Mathematical model analysis of malaria transmission dynamics with induced complications

Abstract

This study develops a mathematical model to analyze malaria transmission dynamics. It accounts for complications like severe anemia and organ dysfunction, which impact disease outcomes and healthcare systems. The study includes rigorous analysis to confirm the existence and uniqueness of the solution, positivity, boundedness, and stability of the equilibrium points. Stability analysis is done using the Routh–Hurwitz criteria and the Castillo-Chavez approach. It is verified that the malaria-free equilibrium point is globally asymptotically stable when $R_0$ is below one, with no backward bifurcation. A forward bifurcation exists with a smooth transition to endemic states as $R_0$ crosses one.

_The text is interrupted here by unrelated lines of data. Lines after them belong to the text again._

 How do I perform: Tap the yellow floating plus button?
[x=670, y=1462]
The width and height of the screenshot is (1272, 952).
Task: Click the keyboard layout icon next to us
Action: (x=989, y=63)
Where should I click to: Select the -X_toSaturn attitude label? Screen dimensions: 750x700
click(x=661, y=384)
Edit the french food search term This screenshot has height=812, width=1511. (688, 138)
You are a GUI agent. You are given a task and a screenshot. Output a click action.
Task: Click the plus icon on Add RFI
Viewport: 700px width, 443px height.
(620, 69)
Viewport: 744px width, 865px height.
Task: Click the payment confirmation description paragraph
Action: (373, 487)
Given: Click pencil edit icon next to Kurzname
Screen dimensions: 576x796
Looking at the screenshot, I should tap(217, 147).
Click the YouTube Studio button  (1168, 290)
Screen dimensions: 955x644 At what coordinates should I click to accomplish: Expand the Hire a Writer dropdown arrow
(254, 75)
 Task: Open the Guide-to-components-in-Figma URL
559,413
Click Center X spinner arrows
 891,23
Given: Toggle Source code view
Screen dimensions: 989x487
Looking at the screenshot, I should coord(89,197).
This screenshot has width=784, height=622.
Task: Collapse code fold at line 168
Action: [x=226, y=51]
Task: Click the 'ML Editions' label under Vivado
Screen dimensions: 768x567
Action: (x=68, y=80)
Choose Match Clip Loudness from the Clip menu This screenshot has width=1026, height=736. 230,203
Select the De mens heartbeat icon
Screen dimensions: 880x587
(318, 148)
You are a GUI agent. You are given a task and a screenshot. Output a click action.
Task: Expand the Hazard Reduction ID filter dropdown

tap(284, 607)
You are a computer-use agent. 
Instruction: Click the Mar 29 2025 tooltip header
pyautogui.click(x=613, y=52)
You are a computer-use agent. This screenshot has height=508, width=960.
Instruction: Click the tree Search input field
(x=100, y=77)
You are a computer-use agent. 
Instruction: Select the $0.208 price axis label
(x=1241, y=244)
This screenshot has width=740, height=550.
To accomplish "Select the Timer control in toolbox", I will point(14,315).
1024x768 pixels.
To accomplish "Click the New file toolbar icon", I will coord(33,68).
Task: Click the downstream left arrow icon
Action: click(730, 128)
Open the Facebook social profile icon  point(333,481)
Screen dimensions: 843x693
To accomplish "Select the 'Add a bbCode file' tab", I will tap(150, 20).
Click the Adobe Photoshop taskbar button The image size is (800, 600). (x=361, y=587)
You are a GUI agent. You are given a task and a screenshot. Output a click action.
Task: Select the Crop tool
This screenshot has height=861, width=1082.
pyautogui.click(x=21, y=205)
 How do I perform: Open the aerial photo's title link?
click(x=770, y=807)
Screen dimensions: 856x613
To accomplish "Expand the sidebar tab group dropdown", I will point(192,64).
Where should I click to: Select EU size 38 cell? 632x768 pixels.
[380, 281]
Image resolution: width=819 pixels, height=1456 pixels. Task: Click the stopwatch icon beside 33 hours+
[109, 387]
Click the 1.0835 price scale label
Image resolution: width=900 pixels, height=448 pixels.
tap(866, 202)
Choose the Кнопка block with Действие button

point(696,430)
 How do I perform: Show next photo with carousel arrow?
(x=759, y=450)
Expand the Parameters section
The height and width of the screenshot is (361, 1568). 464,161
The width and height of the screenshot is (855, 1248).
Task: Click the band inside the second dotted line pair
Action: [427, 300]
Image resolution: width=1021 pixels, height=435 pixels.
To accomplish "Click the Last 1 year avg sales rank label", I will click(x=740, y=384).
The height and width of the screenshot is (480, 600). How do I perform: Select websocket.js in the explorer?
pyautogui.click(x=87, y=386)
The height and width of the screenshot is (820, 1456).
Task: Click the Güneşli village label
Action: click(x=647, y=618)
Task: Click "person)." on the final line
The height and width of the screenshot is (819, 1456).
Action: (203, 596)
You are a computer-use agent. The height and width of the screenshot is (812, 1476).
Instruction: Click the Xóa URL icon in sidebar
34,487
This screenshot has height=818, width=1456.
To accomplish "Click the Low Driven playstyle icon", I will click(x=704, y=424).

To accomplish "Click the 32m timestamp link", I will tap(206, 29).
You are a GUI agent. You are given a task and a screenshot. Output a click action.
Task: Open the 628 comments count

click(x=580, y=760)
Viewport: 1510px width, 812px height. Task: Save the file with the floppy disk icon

Local sensitivity analysis justifies a 10% increase in transmission rates ${\beta }_1$ or ${\beta }_2$ raises $R_0$ by 5%, while a 10% increase in recovery rate ${\theta }_c$ or mosquito mortality rate ${\mu }_v$ reduce $R_0$ by 1.3% and 5%, respectively. Global sensitivity analysis was conducted, and it identified that ${\theta }_c$ has strong impact on the model’s output. Among all the parameters, ${\theta }_c$ and the death rate of mosquitoes were found to be the most influential in determining the behavior of the model. We fit the mathematical model to malaria data from Ethiopia and estimate parameters using Matlab’s fminsearch routine. The effect of seasonal malaria transmission rate is also discussed. Simulation analysis show that increasing treatment and mosquito death rates, while reducing transmission rates, can reduce the malaria burden. The findings emphasize the need to control complications and improve vector management for effective malaria interventions in regions like Ethiopia.